• Page text
★ ★ ★ ★

Benchmarking Intelligence Better

Profile image of Alex Grzankowski
Wednesday, 5th February 2025 @ 12:30pm

Abstract: This talk concerns the challenge of evaluating intelligence in artificial systems such as GPT. While contemporary methods provide fine-grained assessments of task performance, they often fail to distinguish genuine intelligence from sophisticated mimicry, leading to familiar, long-standing debates about what to say about “Block Heads” and the Chinese Room. I think that we can make headway on this stubborn issue by thinking more carefully about how various activities come to be performed rather than focusing only on outward performance. In the context of LLMs, this suggests a path towards “deep benchmarking” which requires attending to the mechanisms AI systems use to complete tasks along with careful thinking about the conditions under which those mechanisms underwrite intelligent activity. Once we do that, how do things look with respect to chatbot intelligence? In my view, there are plausible mechanisms present in contemporary LLMs that underwrite intelligent activities, but the activities in question are a good way off from anything like semantic understanding let alone AGI.

★ ★ ★ ★

Copy the full text of the talk announcement on benchmarking intelligence word for word. The saved data entries play no part in this.

Saved data entries:

★ ★ ★ ★

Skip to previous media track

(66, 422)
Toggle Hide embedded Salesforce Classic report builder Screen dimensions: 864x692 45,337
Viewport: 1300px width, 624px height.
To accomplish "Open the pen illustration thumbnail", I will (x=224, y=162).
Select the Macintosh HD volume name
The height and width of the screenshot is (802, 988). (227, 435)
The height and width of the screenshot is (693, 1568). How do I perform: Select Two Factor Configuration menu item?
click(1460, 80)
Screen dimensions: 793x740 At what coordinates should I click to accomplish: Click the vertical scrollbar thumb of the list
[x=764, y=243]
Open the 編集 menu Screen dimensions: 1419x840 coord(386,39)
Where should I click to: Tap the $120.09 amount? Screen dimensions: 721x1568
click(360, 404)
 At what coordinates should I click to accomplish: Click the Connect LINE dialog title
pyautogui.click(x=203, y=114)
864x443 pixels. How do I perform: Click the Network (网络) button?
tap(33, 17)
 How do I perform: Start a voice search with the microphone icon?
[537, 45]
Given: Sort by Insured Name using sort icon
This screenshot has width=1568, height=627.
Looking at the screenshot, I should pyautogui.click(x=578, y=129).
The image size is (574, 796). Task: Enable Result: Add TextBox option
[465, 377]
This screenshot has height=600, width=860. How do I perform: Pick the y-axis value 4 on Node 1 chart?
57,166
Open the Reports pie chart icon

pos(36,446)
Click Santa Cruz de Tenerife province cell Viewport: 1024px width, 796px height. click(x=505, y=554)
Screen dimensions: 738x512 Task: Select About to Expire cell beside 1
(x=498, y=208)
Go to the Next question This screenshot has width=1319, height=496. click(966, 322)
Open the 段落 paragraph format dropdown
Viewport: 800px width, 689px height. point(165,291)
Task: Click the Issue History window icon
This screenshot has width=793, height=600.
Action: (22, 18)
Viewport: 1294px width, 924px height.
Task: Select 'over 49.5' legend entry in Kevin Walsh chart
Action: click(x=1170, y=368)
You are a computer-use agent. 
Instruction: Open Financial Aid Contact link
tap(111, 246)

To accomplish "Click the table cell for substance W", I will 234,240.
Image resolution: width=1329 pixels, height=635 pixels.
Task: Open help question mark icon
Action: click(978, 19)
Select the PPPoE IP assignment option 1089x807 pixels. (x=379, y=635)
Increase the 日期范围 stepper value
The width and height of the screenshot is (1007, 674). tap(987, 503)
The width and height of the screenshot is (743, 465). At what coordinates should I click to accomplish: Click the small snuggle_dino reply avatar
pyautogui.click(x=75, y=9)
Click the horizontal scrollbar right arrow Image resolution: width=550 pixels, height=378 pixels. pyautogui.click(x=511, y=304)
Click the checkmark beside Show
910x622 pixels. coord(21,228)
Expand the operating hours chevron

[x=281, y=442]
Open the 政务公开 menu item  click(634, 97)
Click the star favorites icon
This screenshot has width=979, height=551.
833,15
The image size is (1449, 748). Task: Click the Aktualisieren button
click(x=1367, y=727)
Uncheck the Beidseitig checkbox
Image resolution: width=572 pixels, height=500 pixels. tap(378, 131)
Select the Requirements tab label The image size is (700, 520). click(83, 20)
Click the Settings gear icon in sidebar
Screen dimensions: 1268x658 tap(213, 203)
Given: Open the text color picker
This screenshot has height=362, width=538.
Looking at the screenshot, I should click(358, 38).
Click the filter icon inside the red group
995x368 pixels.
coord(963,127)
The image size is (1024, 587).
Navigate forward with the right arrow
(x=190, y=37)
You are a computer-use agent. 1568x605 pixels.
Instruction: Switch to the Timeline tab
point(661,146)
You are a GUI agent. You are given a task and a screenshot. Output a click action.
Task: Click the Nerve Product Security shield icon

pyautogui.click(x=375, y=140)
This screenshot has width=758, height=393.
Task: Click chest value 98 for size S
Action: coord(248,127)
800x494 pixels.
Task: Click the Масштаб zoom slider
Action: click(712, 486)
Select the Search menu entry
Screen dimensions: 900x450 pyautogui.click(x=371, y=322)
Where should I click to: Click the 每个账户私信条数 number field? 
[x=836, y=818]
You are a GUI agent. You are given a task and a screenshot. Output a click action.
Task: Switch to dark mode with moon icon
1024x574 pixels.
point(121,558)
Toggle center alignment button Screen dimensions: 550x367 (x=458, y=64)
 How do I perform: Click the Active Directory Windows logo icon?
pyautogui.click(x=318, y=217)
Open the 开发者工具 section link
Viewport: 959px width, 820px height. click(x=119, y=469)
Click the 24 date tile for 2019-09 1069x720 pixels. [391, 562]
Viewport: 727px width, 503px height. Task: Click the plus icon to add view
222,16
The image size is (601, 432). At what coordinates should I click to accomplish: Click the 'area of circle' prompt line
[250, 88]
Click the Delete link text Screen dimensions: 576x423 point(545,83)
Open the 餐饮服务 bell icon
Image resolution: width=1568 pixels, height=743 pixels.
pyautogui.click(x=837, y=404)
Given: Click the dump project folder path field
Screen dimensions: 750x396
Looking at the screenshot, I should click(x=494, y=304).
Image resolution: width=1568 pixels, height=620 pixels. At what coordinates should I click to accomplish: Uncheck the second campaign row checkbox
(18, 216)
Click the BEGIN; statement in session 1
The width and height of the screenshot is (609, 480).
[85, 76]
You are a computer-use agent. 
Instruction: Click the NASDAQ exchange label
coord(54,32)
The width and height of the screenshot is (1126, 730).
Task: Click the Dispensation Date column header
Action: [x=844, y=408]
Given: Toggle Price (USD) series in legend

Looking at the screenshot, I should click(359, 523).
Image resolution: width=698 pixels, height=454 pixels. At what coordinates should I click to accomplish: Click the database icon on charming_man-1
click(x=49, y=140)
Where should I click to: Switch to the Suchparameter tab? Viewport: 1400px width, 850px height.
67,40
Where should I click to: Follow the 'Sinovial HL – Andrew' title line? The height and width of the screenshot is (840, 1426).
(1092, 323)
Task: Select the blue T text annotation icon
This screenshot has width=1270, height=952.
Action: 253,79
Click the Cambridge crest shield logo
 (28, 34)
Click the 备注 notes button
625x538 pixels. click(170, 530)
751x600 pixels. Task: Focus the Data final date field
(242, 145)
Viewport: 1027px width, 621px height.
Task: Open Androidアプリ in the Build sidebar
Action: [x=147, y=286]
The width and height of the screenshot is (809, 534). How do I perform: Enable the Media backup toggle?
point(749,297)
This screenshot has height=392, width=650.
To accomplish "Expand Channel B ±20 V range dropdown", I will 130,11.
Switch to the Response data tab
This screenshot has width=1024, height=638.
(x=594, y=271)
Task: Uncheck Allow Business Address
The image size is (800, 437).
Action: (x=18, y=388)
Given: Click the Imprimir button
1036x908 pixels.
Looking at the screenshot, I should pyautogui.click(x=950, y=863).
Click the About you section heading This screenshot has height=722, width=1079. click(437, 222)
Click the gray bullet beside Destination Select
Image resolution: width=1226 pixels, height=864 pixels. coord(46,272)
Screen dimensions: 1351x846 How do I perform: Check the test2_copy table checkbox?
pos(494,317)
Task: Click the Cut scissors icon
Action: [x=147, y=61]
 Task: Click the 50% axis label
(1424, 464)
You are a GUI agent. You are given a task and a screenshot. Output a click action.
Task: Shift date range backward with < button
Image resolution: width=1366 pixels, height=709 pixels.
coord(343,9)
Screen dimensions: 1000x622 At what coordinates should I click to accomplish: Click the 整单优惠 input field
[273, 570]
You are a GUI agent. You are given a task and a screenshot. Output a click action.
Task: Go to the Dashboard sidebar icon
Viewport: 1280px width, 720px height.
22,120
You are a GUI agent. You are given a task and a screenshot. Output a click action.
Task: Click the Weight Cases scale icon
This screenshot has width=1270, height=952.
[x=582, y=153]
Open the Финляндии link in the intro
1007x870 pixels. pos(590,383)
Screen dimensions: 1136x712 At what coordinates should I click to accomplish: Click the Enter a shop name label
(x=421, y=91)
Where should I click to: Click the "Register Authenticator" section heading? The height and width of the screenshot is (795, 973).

★ ★ ★ ★

• Output below
Benchmarking Intelligence Better

Profile image of Alex Grzankowski
Wednesday, 5th February 2025 @ 12:30pm

Abstract: This talk concerns the challenge of evaluating intelligence in artificial systems such as GPT. While contemporary methods provide fine-grained assessments of task performance, they often fail to distinguish genuine intelligence from sophisticated mimicry, leading to familiar, long-standing debates about what to say about “Block Heads” and the Chinese Room. I think that we can make headway on this stubborn issue by thinking more carefully about how various activities come to be performed rather than focusing only on outward performance. In the context of LLMs, this suggests a path towards “deep benchmarking” which requires attending to the mechanisms AI systems use to complete tasks along with careful thinking about the conditions under which those mechanisms underwrite intelligent activity. Once we do that, how do things look with respect to chatbot intelligence? In my view, there are plausible mechanisms present in contemporary LLMs that underwrite intelligent activities, but the activities in question are a good way off from anything like semantic understanding let alone AGI.